## START Supplied data

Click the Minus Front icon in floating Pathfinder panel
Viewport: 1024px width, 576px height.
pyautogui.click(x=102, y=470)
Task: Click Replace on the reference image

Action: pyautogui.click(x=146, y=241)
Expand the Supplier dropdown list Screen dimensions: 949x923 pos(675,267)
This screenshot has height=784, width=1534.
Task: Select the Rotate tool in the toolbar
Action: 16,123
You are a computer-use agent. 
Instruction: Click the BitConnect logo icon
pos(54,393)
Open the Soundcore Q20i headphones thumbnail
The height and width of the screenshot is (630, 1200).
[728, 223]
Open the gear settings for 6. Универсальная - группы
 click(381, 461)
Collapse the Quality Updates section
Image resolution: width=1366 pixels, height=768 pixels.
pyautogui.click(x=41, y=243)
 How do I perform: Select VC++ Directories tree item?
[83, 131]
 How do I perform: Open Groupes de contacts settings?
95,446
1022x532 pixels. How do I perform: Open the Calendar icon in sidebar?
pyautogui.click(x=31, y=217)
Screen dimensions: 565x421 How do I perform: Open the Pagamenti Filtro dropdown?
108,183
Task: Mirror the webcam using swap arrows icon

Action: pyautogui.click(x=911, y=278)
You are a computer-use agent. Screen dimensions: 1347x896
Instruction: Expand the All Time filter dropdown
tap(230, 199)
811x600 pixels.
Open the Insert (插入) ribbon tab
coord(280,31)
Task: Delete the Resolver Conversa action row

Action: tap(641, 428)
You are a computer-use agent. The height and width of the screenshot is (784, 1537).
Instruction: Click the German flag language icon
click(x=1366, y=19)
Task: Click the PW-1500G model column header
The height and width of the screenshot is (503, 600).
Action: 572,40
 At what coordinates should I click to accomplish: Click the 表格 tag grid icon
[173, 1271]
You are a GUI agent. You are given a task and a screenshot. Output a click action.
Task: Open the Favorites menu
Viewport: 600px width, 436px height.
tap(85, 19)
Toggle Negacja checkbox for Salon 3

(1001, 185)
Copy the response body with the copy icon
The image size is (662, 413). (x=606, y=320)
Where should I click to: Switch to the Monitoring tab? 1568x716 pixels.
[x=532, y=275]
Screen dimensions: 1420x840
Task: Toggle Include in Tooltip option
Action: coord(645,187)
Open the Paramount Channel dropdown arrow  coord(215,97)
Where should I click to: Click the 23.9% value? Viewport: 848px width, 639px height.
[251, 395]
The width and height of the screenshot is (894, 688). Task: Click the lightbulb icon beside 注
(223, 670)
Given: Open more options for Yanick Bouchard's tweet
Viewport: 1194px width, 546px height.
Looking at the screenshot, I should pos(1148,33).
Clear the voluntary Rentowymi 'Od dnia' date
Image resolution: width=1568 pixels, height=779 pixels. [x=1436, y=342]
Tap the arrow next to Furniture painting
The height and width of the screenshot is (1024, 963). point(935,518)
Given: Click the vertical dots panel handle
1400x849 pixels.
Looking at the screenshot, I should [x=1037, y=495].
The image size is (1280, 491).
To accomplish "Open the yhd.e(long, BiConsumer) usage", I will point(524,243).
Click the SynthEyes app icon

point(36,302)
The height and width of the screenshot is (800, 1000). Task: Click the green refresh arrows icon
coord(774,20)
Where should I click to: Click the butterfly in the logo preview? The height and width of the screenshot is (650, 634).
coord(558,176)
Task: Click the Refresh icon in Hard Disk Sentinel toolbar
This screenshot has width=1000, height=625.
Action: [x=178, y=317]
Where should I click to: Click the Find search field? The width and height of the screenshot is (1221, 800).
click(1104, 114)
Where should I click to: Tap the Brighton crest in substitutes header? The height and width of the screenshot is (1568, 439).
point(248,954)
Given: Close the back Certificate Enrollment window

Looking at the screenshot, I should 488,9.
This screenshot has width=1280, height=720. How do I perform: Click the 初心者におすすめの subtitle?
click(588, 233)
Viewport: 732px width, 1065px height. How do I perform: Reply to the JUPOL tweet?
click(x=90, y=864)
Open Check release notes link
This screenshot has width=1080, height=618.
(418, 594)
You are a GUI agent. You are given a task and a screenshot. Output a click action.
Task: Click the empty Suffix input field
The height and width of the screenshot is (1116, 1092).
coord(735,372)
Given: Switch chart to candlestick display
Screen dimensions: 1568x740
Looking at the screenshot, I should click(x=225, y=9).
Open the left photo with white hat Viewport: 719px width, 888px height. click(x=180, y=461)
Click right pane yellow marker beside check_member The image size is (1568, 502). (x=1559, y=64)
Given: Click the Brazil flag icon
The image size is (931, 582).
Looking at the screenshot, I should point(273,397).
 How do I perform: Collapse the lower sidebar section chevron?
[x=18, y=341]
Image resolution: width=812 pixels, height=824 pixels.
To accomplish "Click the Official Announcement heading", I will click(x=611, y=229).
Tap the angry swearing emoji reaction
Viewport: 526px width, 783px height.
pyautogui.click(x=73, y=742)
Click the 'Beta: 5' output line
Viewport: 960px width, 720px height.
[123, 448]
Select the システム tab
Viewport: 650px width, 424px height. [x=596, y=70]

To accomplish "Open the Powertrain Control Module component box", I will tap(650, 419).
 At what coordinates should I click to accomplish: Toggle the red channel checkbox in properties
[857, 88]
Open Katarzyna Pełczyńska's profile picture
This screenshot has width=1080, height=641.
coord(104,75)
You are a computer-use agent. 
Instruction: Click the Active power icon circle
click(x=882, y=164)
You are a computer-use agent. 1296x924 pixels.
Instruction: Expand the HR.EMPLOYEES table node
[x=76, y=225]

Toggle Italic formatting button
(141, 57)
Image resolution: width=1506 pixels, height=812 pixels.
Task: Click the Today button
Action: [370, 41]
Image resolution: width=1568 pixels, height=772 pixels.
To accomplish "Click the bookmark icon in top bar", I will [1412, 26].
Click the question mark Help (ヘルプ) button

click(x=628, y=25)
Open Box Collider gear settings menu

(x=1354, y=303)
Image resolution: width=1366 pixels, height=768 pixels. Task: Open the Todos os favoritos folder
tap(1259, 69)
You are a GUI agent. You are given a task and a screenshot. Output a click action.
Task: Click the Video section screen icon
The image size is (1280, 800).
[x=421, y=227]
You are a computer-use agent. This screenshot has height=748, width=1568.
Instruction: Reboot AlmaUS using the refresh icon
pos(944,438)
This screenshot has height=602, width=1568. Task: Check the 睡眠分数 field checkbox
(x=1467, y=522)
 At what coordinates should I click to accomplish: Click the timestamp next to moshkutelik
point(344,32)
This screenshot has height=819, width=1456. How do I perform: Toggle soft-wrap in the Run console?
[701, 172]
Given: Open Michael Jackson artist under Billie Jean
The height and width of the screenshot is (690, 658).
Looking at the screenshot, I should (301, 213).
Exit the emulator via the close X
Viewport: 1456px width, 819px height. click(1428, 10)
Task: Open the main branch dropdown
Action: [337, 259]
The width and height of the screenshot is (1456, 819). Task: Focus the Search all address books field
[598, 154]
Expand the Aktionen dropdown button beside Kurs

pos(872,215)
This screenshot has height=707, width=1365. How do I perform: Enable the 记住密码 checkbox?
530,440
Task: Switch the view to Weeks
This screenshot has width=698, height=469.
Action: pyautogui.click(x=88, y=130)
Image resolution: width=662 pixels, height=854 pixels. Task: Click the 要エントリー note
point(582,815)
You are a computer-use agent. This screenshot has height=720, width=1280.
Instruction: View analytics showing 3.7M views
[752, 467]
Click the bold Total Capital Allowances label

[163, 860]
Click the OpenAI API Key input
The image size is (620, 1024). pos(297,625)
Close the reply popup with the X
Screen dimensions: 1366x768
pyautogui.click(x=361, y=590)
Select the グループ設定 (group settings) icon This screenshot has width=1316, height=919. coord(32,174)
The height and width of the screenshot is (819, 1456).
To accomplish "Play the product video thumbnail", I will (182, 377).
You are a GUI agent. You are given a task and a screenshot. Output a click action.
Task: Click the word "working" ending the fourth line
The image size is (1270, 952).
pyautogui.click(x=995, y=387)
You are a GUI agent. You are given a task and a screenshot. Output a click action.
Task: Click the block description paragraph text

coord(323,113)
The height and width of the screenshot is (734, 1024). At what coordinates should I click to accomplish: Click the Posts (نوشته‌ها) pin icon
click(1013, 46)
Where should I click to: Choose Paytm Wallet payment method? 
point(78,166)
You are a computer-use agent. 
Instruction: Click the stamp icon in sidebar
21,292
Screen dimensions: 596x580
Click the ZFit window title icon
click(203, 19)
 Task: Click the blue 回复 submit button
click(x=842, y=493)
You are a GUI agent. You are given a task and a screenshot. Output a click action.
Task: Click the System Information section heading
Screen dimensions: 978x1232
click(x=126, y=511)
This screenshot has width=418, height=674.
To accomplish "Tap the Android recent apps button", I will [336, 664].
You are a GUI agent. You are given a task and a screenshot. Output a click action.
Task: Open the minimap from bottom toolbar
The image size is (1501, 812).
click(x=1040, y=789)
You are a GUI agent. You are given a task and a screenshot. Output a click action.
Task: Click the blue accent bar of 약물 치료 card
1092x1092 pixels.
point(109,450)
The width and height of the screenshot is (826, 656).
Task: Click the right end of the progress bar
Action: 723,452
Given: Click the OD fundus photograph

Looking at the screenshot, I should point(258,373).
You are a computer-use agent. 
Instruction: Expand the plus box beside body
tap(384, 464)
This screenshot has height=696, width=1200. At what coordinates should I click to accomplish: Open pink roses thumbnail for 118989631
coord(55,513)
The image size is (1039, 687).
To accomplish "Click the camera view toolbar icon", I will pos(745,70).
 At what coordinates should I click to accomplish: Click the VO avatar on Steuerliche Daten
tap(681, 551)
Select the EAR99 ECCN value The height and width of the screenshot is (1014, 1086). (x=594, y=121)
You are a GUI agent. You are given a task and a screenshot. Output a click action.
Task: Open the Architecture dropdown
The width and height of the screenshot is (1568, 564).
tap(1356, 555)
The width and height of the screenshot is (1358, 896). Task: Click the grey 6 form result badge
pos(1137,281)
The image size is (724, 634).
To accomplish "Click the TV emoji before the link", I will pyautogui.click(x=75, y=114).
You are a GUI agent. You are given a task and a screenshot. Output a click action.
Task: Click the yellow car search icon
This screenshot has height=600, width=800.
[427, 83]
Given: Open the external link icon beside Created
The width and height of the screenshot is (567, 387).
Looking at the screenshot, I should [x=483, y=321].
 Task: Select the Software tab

## END Supplied data

What is required → Collect every line above that contains the string "toolbar".

Final answer →
Task: Select the Rotate tool in the toolbar
Task: Click the Refresh icon in Hard Disk Sentinel toolbar
Task: Open the minimap from bottom toolbar
To accomplish "Click the camera view toolbar icon", I will pos(745,70).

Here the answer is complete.